Wednesday, March 18, 2009

Games I'm in

One of my many hobbies is playing table-top games. Of course, there is not that much time anymore, so these tend to be played only with imaginary friends (i.e. over the internet). And it does change its character over the internet (i.e. message boards and email). Because at that point it is more shared writing of fiction then a game. When I was deployed, a Marine in my unit enjoyed teasing me about this. After a point, when he commented that I seemed to feed this bit of entertainment, I replyed "if this is what you are ragging me on, I'm doing pretty good."

The premise of role-playing games is you play a character. And the character has a background which provides abilities, characteristics and motivation.

Like books and movies, there are many types of games, for different motivations for players. Some are more escapist, and the focus is on combating opponents in contests that follow set rules. These often involve lots of dice rolling. Dungeon & Dragons is the most well known of this type. Others are narrative, where the goal is to tell a good story and the characters are encouraged to take on weaknesses to advance a story line. FATE (Spirit of the Century) is like this. Others are focused on the characters, where the characters are written and played so they can be explored in depth. And in these later two, after the character is created, it almost disappears into the background, since the numbers do not matter as much as the description.

The idea is (unless one is escapist, or is playing a game that intentionally comedic) to see the world from another point of view, where you are faced with a different sets of abilities, skills, weaknesses, liabilities, strengths and knowledge. And you can make decisions that have consequences (in-game consequences that is).

I am in three games right now. In age:

Kanon: A non-commissioned officer in an army in a world that is mostly low-fantasy. Actually, because he is a very ordinary NCO, this is pre-industrial revolution. Other characters actually look more low-fantasy. There are actually two military branches in this scenario. One is focused on individual skill and its members have a upper class bearing to them. Kanon is part of the other one, whose focus is there professionalism. Kanon is sure that he is in the better branch. As he is also a racial minority (human) of a race that a large portion of which are in slavery, professional pride becomes a large part of how he engages the world. (http://www.kalyr.com, using Fudge (Wikipedia)

Adelson: a newly-minted university professor (biology) in 1920's United States. It turns out, finishing grad school and starting academia, brought him right back home. Which makes his mother very happy. The scenario (which he does not know anything about yet) is horror. What he knows is that there is an environmentalist vs. logging company fight not far from his university that he has been asked to study. (Call of Cthulhu, Wikipedia) )

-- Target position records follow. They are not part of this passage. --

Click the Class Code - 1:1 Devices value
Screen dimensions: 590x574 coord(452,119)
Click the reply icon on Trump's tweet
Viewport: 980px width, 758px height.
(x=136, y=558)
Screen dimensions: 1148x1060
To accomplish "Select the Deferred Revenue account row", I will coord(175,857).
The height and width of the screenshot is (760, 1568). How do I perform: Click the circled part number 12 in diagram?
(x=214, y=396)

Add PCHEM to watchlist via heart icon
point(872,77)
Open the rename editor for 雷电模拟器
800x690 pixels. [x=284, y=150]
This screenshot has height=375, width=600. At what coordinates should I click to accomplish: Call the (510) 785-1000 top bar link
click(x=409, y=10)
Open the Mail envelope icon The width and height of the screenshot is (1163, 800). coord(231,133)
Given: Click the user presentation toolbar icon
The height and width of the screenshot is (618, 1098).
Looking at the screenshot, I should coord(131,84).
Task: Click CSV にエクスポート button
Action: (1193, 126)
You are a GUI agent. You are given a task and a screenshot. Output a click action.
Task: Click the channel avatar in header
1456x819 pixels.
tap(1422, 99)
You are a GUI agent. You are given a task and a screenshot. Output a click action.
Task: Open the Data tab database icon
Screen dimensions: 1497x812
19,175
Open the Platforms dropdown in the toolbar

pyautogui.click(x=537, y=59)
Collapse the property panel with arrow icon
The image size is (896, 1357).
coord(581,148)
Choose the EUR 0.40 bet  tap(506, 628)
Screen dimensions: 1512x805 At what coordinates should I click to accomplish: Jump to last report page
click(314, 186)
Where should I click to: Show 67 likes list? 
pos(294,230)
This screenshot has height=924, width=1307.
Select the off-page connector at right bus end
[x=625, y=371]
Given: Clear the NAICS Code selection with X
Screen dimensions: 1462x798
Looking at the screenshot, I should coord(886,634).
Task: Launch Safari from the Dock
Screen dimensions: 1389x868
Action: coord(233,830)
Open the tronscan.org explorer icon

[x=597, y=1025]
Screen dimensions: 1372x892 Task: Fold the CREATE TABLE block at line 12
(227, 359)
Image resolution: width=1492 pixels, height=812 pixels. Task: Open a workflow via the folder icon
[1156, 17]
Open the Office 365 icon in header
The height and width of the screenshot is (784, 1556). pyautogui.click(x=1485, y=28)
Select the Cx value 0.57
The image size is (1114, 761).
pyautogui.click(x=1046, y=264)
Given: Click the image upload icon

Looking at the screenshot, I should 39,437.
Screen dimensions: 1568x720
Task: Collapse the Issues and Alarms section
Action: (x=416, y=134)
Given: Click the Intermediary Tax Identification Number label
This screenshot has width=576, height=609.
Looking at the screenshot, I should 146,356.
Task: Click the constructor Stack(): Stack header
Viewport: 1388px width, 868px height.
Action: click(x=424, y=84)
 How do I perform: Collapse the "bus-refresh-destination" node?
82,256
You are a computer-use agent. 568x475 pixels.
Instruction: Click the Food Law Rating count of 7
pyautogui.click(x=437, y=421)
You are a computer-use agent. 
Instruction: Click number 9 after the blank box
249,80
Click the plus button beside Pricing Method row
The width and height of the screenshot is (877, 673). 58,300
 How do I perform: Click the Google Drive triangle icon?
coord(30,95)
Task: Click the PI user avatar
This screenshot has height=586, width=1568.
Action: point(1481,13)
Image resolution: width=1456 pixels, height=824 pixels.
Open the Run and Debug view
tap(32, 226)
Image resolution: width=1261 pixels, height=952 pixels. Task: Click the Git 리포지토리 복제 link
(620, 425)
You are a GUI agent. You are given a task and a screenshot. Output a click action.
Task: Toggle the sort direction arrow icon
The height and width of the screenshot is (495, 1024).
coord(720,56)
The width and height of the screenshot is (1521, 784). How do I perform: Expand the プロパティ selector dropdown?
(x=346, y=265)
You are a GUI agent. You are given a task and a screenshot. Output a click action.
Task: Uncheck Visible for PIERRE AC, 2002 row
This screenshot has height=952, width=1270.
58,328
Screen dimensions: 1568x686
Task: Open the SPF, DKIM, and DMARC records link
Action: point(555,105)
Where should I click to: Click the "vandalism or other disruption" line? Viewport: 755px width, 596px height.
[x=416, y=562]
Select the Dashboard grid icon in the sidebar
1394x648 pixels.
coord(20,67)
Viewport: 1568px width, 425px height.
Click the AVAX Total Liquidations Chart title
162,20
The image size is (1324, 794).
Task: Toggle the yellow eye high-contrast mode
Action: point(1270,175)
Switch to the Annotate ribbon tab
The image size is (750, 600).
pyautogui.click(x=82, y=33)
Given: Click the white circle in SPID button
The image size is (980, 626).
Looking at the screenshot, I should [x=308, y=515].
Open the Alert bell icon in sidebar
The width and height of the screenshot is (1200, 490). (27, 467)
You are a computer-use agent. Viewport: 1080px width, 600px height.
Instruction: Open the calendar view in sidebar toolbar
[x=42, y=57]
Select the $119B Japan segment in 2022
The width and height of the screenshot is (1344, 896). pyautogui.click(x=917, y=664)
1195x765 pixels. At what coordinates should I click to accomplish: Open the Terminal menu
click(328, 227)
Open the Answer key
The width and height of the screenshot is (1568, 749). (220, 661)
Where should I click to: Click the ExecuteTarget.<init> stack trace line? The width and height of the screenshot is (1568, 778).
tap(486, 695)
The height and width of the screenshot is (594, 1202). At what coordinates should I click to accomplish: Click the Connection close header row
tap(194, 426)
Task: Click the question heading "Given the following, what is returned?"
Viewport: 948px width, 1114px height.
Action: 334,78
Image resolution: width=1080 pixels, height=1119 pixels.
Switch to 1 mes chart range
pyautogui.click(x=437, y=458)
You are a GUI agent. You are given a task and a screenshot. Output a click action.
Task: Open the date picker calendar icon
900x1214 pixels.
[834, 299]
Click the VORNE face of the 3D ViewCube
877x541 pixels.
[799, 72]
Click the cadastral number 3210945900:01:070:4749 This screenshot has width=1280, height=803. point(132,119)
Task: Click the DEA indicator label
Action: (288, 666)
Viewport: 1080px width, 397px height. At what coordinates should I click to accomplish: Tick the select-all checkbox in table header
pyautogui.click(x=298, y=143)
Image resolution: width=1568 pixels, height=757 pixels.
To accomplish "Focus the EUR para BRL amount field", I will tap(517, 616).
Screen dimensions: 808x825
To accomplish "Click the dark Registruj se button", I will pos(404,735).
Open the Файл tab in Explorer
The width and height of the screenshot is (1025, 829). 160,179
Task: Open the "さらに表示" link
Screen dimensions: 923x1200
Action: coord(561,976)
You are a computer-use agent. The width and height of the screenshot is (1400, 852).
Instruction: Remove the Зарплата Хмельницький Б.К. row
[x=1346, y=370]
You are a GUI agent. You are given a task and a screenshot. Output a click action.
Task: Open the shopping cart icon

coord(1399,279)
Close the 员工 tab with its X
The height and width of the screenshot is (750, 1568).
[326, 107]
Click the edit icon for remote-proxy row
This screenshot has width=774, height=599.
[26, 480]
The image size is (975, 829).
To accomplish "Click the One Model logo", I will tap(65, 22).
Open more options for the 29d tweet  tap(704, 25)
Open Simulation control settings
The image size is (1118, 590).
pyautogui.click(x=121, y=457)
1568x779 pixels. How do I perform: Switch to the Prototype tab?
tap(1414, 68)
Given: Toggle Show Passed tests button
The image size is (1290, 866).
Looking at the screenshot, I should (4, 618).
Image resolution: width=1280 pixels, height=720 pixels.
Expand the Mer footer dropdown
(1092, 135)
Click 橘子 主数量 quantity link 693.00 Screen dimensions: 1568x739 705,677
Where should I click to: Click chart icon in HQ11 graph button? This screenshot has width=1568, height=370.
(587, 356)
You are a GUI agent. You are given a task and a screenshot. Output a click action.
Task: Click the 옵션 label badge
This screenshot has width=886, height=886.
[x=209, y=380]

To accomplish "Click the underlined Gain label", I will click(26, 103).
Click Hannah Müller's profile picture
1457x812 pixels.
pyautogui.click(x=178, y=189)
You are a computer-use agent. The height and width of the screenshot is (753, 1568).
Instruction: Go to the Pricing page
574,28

Jason: a spaceship engineer/pilot who has just finished his enlistment in a space navy. And now needs work so he is signed up on a merchant ship. Actually, I don't know much about him yet. Yes, there is a character sheet and backstory, but the other players don't engage in much conversation, so there has not been much of a chance for him to have a personality yet. (Traveller (Wikipedia), using Fudge)

There is room for players in these games (well, not Cthulhu) if it is of interest.